Results: EPTV led to blurring bony structures due to missing edge information, and PCTV led to blurring tumor edges due to inaccurate edge information caused by errors in the deformable registration. In contrast, hybrid-PCTV enhanced edges of both bone and tumor. In XCAT study using 30 half-fan CBCT projections, compared with ground truth, relative errors (REs) were 1.3%, 1.1% and 0.9% and edge cross-correlation were 0.66, 0.68 and 0.71 for EPTV, PCTV and hybrid-PCTV, respectively. Moreover, in the lung patient data, hybrid-PCTV avoided the wrong edge enhancement in the PCTV method while maintaining enhancements of the correct edges.

Conclusions: Hybrid-PCTV further improved the robustness and accuracy of PCTV by accounting for uncertainties in deformable registration and anatomical changes between prior and onboard images. The accurate edge enhancement in hybrid-PCTV will be valuable for target localization in radiation therapy.

Keywords: Cone-beam computed tomography (CBCT); low dose reconstruction; total variation


Submitted Apr 04, 2019. Accepted for publication May 26, 2019.

doi: 10.21037/qims.2019.06.02


Introduction

Target localization accuracy is critical for radiation therapy, since it is correlated with tumor control and normal tissue toxicity. It is especially important for the lung and liver cancer treatments, which are prone to localization errors caused by respiratory motions (1-4). Cone-beam computed tomography (CBCT) is the most widely used imaging technique to provide image guidance for target localization to improve the treatment delivery accuracy. 3D breath-hold CBCT is used for the patients treated with breath-hold, while 4D CBCT is used for patients treated with free breathing. In clinical practice, it is often needed to acquire CBCT with under sampled projections to reduce its imaging dose and scanning time. For example, a clinical 3D CBCT scan takes 1 minute and delivers imaging dose around 2–3 cGy through a large volume of the body (5). Repeating 3D CBCT scans multiple times for inter- and intra-fraction verification would lead to long scanning time and high imaging dose, which are not optimal for patient care. Reducing the number of projections when acquiring a 3D CBCT can potentially reduce the imaging dose and also improve imaging efficiency. In clinical 4D CBCT scans, the projections acquired for each respiratory phase are always undersampled to only 100–200 projections with the total scanning time of 4 minutes and imaging dose of ~6 cGy (dose rates of 3.0×10−3 cGy/mAs at isocenter) (6). Further reducing the projection number can reduce the scanning time and dose even more to make it feasible to acquire multiple 4D-CBCT scans for intra-fraction verification.
● ● ● ● ●
**Task requirements**
1. In the XCAT study described in the CBCT passage, what relative error did hybrid-PCTV reach?
2. Please write out the CBCT passage word for word, from "Conclusions: Hybrid-PCTV further" up to and including "May 26, 2019.".
● ● ● ● ●
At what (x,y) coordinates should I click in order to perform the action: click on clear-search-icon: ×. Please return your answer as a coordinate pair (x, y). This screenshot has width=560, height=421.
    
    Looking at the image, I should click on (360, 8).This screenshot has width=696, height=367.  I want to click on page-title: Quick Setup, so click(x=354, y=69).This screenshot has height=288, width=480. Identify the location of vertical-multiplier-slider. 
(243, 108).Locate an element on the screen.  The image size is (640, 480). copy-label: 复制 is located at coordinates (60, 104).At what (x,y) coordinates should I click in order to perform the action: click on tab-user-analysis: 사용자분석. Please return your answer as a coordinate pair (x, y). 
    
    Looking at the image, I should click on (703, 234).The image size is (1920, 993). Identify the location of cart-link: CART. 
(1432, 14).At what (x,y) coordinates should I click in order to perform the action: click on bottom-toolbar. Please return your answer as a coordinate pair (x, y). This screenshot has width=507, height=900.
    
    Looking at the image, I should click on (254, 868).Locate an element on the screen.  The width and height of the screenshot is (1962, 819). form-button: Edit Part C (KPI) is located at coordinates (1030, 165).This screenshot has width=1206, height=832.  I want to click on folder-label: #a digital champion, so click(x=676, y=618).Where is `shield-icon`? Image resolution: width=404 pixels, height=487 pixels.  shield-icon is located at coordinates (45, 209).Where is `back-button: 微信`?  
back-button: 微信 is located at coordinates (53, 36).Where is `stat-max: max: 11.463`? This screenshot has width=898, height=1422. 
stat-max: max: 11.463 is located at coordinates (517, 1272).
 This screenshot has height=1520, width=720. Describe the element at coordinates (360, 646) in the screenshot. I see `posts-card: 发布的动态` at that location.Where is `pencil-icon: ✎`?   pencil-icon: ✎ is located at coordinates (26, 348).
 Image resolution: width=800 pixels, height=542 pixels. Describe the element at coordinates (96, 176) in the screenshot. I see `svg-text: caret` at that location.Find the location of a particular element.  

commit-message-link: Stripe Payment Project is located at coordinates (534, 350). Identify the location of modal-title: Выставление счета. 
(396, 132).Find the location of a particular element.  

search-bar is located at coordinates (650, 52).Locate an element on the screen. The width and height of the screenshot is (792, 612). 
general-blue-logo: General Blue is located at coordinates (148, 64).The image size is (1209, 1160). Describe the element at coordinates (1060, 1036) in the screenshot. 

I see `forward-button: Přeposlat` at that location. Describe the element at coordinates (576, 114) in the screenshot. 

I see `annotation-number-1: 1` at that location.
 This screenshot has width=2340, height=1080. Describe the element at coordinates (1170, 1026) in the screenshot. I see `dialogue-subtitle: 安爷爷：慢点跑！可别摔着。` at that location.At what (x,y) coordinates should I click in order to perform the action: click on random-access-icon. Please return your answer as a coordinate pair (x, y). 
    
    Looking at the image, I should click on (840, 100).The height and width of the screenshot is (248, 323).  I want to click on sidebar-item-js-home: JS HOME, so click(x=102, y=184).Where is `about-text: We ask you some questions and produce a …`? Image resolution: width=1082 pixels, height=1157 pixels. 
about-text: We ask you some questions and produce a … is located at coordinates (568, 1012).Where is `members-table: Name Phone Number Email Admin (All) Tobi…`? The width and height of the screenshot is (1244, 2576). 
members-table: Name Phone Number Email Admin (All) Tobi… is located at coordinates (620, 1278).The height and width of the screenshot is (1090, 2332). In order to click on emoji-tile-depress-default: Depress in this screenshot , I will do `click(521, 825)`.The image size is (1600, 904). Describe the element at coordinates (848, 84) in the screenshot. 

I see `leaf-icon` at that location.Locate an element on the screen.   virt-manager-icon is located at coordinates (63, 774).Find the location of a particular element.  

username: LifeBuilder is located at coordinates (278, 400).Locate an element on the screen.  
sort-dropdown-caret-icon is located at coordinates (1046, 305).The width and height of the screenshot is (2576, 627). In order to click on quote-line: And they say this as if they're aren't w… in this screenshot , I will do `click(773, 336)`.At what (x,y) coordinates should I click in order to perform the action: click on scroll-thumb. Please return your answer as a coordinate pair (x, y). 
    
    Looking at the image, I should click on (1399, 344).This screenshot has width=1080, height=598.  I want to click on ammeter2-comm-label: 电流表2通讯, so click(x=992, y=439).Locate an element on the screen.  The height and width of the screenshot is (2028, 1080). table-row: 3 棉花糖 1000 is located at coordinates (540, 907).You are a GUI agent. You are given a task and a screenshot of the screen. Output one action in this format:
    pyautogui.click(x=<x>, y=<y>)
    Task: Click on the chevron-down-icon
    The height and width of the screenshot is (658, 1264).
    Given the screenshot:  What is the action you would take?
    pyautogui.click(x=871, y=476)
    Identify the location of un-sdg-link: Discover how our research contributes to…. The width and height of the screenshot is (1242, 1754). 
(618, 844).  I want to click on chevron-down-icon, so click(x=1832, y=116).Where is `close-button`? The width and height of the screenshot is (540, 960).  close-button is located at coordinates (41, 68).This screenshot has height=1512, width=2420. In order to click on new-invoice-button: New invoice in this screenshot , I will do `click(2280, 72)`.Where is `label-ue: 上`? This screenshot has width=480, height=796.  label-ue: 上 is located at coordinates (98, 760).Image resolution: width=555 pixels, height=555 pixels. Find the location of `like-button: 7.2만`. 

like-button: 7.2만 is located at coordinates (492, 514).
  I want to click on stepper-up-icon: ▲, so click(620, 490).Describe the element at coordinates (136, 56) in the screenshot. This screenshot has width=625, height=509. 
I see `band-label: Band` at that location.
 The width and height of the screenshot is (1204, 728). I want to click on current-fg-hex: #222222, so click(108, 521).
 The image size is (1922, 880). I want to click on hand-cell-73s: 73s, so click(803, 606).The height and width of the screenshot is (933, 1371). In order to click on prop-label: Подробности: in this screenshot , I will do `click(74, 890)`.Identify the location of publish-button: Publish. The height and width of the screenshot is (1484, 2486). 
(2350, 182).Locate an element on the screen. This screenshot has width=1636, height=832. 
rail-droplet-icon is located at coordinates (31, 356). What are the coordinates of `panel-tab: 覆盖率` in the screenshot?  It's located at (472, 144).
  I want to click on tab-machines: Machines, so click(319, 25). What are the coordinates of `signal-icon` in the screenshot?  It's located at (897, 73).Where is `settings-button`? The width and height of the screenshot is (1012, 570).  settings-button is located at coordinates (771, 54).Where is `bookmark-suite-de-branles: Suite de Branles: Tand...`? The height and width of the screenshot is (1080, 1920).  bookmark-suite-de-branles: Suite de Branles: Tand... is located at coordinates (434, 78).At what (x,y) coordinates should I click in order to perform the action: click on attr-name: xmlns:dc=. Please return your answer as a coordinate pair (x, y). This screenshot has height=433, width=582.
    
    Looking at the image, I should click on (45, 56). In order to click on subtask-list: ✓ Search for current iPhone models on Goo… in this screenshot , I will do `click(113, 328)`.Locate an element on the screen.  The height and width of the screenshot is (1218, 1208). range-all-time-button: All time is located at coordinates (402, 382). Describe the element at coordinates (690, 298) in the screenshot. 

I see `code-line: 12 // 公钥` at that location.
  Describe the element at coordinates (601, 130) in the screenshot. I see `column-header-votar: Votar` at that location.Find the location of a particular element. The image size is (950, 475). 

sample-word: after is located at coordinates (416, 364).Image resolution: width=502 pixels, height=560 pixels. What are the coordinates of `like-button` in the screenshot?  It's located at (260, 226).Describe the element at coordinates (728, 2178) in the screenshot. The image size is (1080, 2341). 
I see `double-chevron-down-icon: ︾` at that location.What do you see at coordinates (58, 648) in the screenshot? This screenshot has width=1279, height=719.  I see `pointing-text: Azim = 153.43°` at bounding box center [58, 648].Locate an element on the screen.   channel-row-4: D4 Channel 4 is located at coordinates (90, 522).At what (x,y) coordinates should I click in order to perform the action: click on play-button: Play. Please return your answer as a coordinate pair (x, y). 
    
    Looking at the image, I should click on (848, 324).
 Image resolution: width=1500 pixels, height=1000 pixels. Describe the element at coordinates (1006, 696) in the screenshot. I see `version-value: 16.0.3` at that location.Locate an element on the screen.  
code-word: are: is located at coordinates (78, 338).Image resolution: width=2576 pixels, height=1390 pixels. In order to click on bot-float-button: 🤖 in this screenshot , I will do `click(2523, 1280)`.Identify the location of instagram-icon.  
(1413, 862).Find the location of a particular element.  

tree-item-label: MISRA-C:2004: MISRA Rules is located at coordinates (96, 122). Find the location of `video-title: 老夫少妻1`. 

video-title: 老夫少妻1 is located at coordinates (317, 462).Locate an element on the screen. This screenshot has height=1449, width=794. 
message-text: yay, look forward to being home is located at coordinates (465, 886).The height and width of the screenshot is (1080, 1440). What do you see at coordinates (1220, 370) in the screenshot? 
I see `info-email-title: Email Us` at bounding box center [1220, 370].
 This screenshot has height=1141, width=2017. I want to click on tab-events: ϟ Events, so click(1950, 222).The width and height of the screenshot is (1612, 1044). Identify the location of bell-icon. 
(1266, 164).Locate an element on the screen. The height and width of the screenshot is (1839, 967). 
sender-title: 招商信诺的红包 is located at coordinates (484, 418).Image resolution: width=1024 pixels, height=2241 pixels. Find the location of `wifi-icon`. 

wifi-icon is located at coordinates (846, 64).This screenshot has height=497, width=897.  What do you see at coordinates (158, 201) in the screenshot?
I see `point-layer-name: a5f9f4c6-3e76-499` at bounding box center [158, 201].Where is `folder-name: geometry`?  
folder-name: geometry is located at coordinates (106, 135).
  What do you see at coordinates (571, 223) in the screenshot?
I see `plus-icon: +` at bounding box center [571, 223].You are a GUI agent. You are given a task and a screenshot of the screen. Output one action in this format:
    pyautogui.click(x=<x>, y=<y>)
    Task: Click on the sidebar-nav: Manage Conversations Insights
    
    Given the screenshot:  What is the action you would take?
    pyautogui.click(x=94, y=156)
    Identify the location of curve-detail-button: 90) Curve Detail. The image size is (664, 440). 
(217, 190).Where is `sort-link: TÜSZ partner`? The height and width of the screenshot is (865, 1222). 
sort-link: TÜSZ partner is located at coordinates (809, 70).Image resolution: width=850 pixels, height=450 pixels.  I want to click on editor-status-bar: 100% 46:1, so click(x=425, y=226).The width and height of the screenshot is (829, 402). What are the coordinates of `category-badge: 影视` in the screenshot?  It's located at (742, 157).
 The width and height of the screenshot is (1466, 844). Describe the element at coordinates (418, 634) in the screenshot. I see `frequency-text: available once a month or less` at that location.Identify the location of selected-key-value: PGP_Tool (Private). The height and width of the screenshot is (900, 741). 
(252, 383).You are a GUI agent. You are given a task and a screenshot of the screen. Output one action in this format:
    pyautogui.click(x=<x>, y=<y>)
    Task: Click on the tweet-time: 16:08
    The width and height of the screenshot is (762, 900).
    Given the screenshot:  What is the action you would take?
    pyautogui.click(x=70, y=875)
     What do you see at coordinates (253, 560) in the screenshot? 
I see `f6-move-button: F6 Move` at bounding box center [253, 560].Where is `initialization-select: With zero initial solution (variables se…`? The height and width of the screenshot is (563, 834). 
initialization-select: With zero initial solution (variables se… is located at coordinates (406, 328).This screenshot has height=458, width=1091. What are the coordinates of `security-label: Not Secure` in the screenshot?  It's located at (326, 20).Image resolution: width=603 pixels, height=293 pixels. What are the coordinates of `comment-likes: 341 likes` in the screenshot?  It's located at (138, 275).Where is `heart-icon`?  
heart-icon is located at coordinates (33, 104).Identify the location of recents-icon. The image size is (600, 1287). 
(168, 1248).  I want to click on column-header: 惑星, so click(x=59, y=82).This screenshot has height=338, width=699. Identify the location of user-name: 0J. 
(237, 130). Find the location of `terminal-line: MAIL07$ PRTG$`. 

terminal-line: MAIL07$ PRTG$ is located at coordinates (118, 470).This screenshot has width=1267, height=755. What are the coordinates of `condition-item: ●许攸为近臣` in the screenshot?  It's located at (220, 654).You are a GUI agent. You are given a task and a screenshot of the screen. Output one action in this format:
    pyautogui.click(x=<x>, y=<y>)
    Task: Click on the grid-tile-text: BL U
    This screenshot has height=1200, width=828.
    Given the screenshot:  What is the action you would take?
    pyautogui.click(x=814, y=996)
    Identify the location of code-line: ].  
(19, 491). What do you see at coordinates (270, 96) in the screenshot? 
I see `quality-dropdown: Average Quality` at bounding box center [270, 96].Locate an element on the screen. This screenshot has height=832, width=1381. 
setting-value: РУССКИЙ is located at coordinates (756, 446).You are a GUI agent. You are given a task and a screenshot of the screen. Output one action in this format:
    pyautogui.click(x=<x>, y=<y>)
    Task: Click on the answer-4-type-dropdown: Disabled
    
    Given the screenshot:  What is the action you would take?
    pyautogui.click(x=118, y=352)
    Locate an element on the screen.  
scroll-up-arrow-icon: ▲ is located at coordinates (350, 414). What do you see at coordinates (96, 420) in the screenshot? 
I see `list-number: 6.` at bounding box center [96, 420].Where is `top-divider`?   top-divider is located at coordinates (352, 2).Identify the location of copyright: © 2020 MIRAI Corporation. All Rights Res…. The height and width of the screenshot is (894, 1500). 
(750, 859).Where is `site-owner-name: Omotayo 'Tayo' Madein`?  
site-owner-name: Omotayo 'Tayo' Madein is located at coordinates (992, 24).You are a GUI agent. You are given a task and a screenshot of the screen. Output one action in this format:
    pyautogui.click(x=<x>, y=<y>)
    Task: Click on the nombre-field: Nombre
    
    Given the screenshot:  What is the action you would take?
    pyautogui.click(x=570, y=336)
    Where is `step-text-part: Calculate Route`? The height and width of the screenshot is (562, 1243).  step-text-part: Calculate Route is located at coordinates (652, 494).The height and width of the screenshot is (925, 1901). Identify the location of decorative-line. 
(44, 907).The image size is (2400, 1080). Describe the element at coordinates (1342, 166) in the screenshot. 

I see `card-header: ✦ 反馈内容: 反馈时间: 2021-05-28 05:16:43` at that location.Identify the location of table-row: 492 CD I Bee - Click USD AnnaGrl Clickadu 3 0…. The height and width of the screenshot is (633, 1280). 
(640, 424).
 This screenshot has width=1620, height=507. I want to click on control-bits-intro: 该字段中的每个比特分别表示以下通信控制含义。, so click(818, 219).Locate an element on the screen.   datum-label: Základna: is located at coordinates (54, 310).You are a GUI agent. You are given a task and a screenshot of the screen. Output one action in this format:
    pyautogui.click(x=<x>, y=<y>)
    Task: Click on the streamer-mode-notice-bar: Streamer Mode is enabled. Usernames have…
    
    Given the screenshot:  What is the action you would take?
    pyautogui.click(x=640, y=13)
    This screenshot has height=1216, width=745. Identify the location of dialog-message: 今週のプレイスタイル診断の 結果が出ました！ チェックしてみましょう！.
● ● ● ● ●
**Exercise answers**
1. 0.9%

2.
Conclusions: Hybrid-PCTV further improved the robustness and accuracy of PCTV by accounting for uncertainties in deformable registration and anatomical changes between prior and onboard images. The accurate edge enhancement in hybrid-PCTV will be valuable for target localization in radiation therapy.

Keywords: Cone-beam computed tomography (CBCT); low dose reconstruction; total variation


Submitted Apr 04, 2019. Accepted for publication May 26, 2019.